You are viewing a plain text version of this content. The canonical link for it is here.
Posted to issues@flink.apache.org by GitBox <gi...@apache.org> on 2021/10/25 10:12:28 UTC

[GitHub] [flink] fapaul commented on a change in pull request #17536: [FLINK-24530][datastream] GlobalCommitter might not commit all records on drain

fapaul commented on a change in pull request #17536:
URL: https://github.com/apache/flink/pull/17536#discussion_r735371614



##########
File path: flink-streaming-java/src/main/java/org/apache/flink/streaming/runtime/operators/sink/ForwardCommittingHandler.java
##########
@@ -17,15 +17,19 @@
 
 package org.apache.flink.streaming.runtime.operators.sink;
 
+import org.apache.flink.api.connector.sink.Committer;
+
 import java.io.IOException;
 import java.util.List;
 
 /**
  * This committer handler simply forwards all committables downstream. It's used in {@link
  * SinkOperator} without committers but with downstream operators (in streaming, only global
  * committer on sink; in batch, committer or global committer present).

Extracted information -
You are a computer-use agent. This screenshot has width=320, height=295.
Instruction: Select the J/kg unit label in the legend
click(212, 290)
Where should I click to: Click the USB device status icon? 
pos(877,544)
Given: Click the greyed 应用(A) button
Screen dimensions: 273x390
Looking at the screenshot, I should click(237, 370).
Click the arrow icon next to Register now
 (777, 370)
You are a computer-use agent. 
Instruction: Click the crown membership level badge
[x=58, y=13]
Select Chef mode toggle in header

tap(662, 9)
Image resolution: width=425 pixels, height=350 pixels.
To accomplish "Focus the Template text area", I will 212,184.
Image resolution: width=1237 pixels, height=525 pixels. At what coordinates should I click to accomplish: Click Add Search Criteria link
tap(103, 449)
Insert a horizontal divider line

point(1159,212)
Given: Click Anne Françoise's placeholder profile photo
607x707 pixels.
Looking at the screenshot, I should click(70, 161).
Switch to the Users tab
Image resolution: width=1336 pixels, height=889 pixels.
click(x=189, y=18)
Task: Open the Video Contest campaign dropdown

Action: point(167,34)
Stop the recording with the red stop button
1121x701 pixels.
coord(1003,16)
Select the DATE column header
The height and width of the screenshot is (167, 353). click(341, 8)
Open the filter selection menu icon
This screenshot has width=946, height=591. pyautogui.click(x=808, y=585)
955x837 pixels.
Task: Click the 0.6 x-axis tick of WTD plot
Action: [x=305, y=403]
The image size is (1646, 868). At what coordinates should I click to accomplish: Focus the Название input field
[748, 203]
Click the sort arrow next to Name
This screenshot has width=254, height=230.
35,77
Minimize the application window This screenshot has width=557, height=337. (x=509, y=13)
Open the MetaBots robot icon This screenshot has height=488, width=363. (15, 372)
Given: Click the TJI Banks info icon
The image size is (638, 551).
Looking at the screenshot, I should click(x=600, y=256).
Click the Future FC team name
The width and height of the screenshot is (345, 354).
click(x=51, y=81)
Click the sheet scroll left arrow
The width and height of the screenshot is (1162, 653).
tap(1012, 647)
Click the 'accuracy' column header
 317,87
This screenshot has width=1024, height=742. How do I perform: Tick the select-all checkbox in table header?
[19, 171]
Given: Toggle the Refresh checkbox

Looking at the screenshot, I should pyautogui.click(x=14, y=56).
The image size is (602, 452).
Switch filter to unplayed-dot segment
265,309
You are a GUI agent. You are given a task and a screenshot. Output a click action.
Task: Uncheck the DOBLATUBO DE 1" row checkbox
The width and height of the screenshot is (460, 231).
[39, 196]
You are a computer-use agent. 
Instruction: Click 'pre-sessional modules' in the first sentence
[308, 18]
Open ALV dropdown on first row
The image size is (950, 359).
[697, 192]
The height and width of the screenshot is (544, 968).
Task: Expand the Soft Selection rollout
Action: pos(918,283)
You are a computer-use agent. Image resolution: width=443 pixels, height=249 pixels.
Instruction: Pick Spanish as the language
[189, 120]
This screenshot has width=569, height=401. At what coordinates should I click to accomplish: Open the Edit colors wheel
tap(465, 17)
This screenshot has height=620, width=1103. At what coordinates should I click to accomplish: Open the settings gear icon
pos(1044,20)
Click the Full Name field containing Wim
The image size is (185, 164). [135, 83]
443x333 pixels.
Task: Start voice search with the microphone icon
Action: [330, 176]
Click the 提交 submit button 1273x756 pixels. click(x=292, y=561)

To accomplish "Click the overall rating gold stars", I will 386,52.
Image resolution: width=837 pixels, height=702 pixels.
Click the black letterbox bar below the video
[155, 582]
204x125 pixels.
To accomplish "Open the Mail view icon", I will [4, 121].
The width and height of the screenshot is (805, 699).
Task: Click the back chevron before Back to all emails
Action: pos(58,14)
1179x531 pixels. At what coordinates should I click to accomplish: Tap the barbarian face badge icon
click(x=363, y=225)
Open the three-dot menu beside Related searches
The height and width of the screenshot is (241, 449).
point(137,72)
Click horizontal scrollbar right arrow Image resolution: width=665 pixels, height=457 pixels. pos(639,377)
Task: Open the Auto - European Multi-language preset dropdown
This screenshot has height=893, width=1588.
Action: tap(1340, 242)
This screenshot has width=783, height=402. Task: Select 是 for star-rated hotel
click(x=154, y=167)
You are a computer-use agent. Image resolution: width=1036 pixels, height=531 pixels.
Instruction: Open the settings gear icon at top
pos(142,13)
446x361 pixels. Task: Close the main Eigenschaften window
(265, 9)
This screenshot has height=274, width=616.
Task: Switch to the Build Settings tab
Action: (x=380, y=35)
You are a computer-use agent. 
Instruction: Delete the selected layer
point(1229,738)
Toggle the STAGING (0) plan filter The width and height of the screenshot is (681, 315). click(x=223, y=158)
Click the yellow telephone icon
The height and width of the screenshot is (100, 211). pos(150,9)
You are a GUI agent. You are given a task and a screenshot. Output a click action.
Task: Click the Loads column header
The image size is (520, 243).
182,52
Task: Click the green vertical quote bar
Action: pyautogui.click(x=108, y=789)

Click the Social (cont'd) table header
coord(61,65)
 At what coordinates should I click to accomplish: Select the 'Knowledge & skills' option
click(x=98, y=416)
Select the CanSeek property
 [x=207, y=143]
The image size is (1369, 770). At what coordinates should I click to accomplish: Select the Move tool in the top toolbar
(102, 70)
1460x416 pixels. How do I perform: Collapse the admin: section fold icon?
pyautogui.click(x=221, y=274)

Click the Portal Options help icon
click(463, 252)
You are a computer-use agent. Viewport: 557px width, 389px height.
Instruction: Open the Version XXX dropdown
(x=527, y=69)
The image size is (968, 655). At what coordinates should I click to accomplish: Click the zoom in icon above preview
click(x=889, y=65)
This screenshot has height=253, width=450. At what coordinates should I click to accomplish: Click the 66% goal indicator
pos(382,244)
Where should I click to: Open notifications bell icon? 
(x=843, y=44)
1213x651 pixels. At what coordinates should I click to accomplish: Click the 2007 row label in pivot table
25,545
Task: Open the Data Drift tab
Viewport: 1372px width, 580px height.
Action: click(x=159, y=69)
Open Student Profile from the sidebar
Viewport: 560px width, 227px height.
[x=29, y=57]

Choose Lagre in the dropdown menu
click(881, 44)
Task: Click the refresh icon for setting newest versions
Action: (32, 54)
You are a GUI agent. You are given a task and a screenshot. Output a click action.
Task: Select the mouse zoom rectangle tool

Problems and tasks -
1 > Can you repeat, word for word, the part of the Flink review comment running from "package org.apache.flink.streaming.runtime.operators.sink;" up to and including "global committer present)."?
2 > Answer the following from the Flink review comment:
(a) What is the number of the pull request being commented on?
(b) On what date was the comment posted?
(c) According to the code comment in the file, what does the committer handler do with all committables?

Answers in order -
1 >
package org.apache.flink.streaming.runtime.operators.sink;
 
+import org.apache.flink.api.connector.sink.Committer;
+
 import java.io.IOException;
 import java.util.List;
 
 /**
  * This committer handler simply forwards all committables downstream. It's used in {@link
  * SinkOperator} without committers but with downstream operators (in streaming, only global
  * committer on sink; in batch, committer or global committer present).

2 >
(a) #17536
(b) 2021/10/25
(c) It forwards them downstream.